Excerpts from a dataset
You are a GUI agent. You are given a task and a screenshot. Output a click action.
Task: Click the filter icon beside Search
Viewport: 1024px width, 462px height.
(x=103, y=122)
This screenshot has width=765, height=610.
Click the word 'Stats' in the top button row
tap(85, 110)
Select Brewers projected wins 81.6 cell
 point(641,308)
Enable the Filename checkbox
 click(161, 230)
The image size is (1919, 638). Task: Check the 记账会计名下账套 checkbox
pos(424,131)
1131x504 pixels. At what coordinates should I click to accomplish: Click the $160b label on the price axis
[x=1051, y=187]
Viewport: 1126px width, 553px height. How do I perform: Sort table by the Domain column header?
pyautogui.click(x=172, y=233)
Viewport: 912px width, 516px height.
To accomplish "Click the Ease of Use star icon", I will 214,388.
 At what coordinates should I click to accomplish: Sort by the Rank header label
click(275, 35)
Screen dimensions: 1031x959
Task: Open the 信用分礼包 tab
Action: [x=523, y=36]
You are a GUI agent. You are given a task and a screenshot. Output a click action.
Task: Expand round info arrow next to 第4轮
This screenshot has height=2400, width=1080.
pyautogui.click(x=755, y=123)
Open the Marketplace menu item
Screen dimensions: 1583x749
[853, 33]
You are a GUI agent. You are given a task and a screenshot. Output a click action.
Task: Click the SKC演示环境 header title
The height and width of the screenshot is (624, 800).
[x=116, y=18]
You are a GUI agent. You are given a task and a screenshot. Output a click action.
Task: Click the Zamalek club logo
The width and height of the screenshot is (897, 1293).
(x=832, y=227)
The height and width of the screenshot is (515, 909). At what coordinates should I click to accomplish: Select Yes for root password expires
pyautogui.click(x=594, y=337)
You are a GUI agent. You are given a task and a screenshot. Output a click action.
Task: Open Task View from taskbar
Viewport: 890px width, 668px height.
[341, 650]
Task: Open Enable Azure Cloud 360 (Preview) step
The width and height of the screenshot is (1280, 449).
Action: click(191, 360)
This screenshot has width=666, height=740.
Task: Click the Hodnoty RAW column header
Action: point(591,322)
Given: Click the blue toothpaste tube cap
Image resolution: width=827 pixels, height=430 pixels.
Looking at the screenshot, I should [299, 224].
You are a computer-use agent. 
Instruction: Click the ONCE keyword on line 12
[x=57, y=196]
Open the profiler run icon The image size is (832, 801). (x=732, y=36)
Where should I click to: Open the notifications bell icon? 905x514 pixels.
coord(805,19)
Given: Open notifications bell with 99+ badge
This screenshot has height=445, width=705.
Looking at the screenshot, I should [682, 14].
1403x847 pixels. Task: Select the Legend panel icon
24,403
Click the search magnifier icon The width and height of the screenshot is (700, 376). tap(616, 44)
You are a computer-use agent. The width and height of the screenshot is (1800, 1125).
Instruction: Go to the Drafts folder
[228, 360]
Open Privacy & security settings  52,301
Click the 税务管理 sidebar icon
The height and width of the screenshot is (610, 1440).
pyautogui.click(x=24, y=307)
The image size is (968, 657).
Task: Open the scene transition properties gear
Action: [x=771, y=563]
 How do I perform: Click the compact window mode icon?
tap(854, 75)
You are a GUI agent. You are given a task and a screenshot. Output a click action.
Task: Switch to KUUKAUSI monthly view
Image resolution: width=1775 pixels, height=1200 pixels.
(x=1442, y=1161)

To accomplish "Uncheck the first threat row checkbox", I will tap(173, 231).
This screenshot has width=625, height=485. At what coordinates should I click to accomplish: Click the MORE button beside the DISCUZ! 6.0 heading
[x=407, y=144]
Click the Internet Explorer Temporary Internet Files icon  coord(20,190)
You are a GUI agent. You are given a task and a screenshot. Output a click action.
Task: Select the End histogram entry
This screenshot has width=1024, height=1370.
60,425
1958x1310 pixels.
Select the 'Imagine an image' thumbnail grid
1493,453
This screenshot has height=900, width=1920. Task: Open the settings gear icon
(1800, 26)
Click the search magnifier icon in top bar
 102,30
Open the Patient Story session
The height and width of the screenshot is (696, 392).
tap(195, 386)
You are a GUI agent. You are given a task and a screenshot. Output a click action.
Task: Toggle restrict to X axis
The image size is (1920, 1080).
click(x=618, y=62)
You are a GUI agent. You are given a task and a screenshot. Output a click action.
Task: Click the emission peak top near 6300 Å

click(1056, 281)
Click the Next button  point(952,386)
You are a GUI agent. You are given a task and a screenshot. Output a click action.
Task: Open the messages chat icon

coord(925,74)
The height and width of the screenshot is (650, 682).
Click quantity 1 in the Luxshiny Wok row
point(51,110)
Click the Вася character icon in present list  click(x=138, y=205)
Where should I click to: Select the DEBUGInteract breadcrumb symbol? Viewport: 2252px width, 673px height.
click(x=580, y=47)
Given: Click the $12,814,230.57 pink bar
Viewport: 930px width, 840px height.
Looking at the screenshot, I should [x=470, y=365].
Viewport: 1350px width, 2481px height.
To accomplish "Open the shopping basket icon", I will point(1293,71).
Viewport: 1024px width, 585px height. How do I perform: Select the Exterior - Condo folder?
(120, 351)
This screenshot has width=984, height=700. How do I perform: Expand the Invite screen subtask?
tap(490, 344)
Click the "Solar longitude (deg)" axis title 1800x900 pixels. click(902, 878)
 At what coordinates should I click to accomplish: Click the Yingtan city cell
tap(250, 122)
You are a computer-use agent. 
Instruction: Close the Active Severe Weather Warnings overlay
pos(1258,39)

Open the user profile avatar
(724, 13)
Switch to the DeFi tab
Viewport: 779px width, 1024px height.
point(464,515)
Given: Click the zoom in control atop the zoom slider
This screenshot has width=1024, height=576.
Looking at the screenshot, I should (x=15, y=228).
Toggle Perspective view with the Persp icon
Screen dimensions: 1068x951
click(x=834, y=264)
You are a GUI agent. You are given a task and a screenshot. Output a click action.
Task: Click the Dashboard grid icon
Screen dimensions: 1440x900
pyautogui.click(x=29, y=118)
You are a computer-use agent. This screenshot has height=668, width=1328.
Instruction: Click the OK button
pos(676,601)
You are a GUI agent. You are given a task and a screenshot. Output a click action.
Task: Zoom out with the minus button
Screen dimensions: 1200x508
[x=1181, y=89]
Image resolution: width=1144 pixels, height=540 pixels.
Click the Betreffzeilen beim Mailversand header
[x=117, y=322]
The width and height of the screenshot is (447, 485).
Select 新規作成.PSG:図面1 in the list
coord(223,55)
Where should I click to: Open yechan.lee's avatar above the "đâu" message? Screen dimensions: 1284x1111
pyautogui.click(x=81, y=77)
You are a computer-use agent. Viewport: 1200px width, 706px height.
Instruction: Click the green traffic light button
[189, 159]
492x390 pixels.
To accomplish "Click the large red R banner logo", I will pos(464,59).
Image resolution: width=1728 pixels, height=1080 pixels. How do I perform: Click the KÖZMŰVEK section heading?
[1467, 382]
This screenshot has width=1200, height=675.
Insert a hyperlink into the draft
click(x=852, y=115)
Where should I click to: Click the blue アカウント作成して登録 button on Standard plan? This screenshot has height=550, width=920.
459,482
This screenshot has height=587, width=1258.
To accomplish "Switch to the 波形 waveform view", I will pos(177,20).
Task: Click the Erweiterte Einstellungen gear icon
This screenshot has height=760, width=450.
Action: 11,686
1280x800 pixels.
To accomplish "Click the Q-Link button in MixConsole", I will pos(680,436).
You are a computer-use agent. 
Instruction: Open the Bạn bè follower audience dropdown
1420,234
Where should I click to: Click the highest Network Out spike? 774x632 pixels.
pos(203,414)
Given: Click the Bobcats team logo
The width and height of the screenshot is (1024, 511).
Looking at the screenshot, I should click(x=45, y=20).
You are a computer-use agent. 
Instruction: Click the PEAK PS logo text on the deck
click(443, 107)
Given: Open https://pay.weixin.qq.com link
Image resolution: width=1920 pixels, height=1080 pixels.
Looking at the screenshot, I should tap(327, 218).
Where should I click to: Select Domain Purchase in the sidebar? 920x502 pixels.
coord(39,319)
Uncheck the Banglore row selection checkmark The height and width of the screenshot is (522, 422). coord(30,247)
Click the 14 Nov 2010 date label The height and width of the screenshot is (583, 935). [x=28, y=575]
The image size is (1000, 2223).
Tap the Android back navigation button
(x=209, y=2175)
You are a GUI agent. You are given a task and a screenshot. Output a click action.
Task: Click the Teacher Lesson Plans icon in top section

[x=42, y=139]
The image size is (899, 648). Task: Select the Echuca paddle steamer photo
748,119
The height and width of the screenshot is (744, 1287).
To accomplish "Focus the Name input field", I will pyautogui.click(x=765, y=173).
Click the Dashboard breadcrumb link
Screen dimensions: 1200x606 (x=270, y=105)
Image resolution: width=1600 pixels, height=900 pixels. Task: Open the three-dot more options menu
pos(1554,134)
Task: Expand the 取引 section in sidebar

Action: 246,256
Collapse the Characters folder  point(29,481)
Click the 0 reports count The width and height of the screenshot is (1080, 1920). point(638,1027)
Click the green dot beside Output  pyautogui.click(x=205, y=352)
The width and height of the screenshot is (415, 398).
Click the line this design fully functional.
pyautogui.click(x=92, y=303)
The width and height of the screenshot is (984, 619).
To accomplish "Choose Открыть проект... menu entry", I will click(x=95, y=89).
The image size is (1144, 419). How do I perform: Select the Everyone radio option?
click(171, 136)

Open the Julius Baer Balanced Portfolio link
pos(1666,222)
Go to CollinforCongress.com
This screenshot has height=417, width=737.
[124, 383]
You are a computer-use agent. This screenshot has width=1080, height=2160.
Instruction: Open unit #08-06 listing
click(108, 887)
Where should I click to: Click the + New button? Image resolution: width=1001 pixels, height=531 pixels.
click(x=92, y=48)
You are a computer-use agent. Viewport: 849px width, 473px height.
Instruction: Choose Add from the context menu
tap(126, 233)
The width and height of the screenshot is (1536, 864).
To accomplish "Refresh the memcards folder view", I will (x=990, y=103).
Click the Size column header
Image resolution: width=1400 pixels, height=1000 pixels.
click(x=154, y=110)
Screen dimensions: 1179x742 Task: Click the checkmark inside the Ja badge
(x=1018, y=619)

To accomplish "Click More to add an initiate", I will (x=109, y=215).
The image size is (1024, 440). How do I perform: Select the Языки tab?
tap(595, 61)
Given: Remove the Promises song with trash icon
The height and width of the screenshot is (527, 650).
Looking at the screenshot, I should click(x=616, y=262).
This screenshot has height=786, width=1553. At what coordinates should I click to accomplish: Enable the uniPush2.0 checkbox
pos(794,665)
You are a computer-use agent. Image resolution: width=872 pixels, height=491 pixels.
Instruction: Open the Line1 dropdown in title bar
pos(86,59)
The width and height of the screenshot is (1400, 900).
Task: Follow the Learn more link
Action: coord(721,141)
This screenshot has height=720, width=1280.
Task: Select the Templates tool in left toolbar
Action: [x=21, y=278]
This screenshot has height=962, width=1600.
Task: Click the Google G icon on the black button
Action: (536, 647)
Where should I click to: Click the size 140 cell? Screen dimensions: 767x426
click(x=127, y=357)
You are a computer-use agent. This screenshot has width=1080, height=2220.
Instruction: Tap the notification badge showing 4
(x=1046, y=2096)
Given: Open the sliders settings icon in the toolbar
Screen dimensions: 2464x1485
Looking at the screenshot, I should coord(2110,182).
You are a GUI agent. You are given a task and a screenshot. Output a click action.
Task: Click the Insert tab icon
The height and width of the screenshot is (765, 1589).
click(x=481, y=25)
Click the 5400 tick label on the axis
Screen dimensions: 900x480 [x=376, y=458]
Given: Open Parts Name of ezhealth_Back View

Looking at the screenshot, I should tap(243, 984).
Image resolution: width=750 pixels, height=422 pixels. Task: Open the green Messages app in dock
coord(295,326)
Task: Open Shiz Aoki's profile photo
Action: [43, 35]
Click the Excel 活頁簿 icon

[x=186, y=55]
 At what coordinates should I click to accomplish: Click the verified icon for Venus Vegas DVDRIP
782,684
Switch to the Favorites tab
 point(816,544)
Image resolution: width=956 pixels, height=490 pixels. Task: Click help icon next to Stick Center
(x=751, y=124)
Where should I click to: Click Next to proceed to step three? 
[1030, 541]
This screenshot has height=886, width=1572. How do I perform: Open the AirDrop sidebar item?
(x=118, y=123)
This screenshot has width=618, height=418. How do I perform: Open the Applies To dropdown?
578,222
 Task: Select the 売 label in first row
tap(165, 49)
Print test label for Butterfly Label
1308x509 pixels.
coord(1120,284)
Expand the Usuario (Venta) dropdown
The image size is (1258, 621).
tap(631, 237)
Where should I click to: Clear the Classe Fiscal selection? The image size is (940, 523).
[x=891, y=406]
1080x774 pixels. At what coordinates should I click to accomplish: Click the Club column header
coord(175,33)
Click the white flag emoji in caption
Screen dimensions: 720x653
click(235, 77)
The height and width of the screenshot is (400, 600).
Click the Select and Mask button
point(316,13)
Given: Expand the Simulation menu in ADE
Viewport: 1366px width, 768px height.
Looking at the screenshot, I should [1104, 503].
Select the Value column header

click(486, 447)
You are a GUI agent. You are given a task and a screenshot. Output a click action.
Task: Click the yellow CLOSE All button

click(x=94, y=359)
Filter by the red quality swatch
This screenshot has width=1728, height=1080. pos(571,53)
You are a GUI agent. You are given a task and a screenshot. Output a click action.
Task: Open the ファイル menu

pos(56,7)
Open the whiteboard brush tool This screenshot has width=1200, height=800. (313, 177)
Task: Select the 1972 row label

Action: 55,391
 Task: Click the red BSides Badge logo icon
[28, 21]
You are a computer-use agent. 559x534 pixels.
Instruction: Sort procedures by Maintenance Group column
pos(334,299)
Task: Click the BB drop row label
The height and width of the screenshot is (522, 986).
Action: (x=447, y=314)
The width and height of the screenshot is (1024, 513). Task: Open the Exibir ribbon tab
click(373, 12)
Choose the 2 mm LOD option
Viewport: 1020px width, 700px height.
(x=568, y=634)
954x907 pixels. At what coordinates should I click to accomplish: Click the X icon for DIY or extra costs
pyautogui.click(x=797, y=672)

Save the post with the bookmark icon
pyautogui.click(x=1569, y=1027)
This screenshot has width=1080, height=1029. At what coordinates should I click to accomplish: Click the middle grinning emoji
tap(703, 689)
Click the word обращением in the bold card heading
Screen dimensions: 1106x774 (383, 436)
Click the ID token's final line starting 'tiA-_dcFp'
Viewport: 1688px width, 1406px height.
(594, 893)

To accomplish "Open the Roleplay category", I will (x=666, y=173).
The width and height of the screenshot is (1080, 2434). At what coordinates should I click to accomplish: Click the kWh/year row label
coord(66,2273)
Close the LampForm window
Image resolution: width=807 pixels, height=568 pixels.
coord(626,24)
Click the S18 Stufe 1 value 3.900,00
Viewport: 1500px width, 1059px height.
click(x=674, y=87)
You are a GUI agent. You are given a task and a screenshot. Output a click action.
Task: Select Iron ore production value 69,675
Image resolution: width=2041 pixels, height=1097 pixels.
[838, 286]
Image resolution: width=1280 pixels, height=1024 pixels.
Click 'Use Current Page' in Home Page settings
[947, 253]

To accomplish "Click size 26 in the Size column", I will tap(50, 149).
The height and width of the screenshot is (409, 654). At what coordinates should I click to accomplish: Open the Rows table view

▶ **TASK**:
Would you retype exactly the lines above, from the line with "has width=1080, height=2160." to the line with "Given: Remove the", with both end lines kept and nothing more?

▶ **EXERCISE RESPONSE**:
You are a computer-use agent. This screenshot has width=1080, height=2160.
Instruction: Open unit #08-06 listing
click(108, 887)
Where should I click to: Click the + New button? Image resolution: width=1001 pixels, height=531 pixels.
click(x=92, y=48)
You are a computer-use agent. Viewport: 849px width, 473px height.
Instruction: Choose Add from the context menu
tap(126, 233)
The width and height of the screenshot is (1536, 864).
To accomplish "Refresh the memcards folder view", I will (x=990, y=103).
Click the Size column header
Image resolution: width=1400 pixels, height=1000 pixels.
click(x=154, y=110)
Screen dimensions: 1179x742 Task: Click the checkmark inside the Ja badge
(x=1018, y=619)

To accomplish "Click More to add an initiate", I will (x=109, y=215).
The image size is (1024, 440). How do I perform: Select the Языки tab?
tap(595, 61)
Given: Remove the Promises song with trash icon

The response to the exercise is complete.